Mice show differential expression of genes associated with acute-phase responses during infection. (A) Differentially expressed IL-6 signaling pathway molecules. Molecules shaded in red were differentially upregulated between low-pathogenicity and high-pathogenicity virus groups. Red indicates upregulation relative to mock infection. Open circles signify group complexes. Transcriptional target genes encoding plasma molecules are indicated with diamonds. Genes depicting cellular pathway molecules or transcriptional target genes are depicted by circles. (B) Transcriptional changes of 134 inflammatory response genes in response to infection. Average log₂(ratio) gene expression of infected lung relative to mock is shown. Saturation is 3-fold. Red indicates that the gene expression is higher than that in the uninfected reference; green indicates that gene expression is lower than that in the uninfected reference. LPV, low-pathogenicity virus group; HPV, high-pathogenicity virus group; R, log ratio data.

Fig 6

The protein ubiquitination pathway is similarly activated by 1918 and 1918HA/K173. (A) Ingenuity pathway analysis (IPA) of the 56 DE genes. Direct functional relationships between pathway nodes were examined, and orphan molecules were eliminated. The remaining 52 DE genes are shown in the diagram with an overlay of the average log₂(ratio) gene expression of the high-pathogenicity virus group relative to that seen in mock infection. Red signifies upregulation in the high-pathogenicity virus group relative to mock infection, and green signifies downregulation.
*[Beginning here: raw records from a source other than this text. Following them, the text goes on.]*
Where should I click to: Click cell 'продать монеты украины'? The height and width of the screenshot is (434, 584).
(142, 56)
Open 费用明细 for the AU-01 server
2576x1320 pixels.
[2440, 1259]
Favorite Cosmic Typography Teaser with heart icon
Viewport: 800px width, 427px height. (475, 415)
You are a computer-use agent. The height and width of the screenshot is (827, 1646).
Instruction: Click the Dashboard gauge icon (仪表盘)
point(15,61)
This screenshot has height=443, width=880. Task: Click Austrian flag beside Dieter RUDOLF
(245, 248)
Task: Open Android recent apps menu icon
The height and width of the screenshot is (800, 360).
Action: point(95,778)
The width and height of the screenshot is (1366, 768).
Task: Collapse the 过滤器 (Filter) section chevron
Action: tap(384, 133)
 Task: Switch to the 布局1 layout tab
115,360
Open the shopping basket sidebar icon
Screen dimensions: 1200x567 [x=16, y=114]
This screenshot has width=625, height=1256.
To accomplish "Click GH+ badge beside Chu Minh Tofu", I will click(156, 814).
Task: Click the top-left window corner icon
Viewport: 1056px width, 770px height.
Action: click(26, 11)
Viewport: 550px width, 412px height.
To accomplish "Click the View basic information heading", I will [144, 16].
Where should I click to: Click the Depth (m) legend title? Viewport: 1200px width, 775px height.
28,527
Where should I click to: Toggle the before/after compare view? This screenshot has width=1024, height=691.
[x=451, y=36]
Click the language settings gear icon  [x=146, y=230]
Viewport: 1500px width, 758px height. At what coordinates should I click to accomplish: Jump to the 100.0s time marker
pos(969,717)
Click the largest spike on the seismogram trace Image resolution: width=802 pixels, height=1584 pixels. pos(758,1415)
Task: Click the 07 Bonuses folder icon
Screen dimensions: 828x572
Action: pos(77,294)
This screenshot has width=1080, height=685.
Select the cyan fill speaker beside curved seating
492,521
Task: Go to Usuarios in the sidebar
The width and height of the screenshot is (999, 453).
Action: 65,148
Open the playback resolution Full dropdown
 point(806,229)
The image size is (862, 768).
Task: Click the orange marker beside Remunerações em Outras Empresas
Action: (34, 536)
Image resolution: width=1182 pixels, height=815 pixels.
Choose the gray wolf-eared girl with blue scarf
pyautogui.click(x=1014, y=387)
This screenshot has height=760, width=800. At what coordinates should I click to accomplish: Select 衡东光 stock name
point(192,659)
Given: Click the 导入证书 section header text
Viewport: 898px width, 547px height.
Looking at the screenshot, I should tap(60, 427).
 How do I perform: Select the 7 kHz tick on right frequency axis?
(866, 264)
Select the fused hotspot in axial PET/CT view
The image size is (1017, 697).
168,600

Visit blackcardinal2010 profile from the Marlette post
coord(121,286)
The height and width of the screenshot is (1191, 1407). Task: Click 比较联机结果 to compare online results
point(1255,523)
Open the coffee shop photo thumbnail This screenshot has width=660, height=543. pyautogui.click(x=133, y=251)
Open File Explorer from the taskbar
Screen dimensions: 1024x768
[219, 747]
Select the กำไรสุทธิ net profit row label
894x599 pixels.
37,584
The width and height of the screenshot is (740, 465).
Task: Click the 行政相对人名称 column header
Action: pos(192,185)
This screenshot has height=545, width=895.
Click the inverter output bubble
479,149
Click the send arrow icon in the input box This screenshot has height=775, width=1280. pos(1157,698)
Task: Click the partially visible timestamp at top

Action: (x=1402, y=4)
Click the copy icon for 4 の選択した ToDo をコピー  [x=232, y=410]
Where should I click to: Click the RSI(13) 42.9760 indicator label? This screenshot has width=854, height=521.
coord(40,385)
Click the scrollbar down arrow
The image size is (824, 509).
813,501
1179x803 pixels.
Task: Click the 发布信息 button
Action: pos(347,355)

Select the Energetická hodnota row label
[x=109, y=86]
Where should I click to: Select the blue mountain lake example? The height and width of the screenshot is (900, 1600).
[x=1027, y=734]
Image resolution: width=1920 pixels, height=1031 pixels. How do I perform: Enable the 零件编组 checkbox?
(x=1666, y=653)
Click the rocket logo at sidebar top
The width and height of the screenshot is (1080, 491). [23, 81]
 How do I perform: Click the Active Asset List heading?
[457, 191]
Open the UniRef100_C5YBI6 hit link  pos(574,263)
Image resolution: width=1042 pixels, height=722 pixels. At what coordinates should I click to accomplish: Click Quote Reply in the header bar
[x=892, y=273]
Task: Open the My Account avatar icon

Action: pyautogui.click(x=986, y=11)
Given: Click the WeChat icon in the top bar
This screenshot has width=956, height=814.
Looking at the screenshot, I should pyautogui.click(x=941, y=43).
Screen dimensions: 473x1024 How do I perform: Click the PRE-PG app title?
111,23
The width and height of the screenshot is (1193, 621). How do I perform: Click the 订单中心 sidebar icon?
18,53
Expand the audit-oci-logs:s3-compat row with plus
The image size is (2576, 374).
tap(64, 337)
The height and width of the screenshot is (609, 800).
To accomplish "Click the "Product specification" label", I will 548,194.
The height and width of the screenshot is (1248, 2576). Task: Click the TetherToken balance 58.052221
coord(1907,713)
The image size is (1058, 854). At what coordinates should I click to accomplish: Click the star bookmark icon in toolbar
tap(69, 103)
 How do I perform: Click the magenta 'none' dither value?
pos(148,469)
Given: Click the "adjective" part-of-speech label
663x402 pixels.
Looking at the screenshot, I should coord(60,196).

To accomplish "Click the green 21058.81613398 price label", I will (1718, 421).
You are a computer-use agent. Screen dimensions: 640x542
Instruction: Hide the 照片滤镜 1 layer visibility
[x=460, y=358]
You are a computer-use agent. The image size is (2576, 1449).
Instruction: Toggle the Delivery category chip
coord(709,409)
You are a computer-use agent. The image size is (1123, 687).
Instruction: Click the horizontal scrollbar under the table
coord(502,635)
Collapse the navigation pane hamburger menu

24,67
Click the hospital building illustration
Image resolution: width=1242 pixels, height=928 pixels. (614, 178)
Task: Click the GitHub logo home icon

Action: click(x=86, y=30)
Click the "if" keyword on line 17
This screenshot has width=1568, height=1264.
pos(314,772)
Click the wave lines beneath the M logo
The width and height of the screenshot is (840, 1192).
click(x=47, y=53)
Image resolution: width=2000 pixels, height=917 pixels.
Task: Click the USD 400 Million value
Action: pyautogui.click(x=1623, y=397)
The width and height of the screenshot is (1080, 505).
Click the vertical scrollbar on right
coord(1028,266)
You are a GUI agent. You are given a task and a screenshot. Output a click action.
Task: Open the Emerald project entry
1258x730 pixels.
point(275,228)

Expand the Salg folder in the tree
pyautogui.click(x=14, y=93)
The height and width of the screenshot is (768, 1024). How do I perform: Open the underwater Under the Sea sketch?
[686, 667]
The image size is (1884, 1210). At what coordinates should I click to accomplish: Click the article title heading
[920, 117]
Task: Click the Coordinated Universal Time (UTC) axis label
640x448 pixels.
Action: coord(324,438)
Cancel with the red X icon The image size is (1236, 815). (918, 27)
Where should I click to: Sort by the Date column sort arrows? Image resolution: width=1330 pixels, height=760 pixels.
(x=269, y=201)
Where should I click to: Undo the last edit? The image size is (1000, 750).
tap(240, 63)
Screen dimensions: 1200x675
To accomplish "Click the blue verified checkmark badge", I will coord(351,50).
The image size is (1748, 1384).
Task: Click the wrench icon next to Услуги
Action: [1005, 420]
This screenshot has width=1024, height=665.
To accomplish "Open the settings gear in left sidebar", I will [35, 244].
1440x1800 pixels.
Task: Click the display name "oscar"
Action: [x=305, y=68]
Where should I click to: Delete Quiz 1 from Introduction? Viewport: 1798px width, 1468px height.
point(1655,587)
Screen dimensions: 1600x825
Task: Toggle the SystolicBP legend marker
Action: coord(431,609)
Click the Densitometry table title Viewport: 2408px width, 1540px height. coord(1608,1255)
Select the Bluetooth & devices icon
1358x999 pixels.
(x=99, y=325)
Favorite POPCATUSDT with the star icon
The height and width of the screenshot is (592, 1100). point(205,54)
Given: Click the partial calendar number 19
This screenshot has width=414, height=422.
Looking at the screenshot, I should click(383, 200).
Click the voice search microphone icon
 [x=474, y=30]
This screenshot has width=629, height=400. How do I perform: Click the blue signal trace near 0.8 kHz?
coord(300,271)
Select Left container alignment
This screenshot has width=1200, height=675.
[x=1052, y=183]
Genes outlined in blue exhibited increased expression in 1918(3P+NP)/K173-infected lungs relative to K173-infected lungs. (B) Heatmap of average log₂(ratio) gene expression of infected lung relative to mock infection. Saturation is 3-fold. Red indicates that the gene expression is higher than in the mock-infected reference; green indicates that gene expression is lower than in the mock-infected reference. LPV, low-pathogenicity virus group; HPV, high-pathogenicity virus group; R, log ratio data.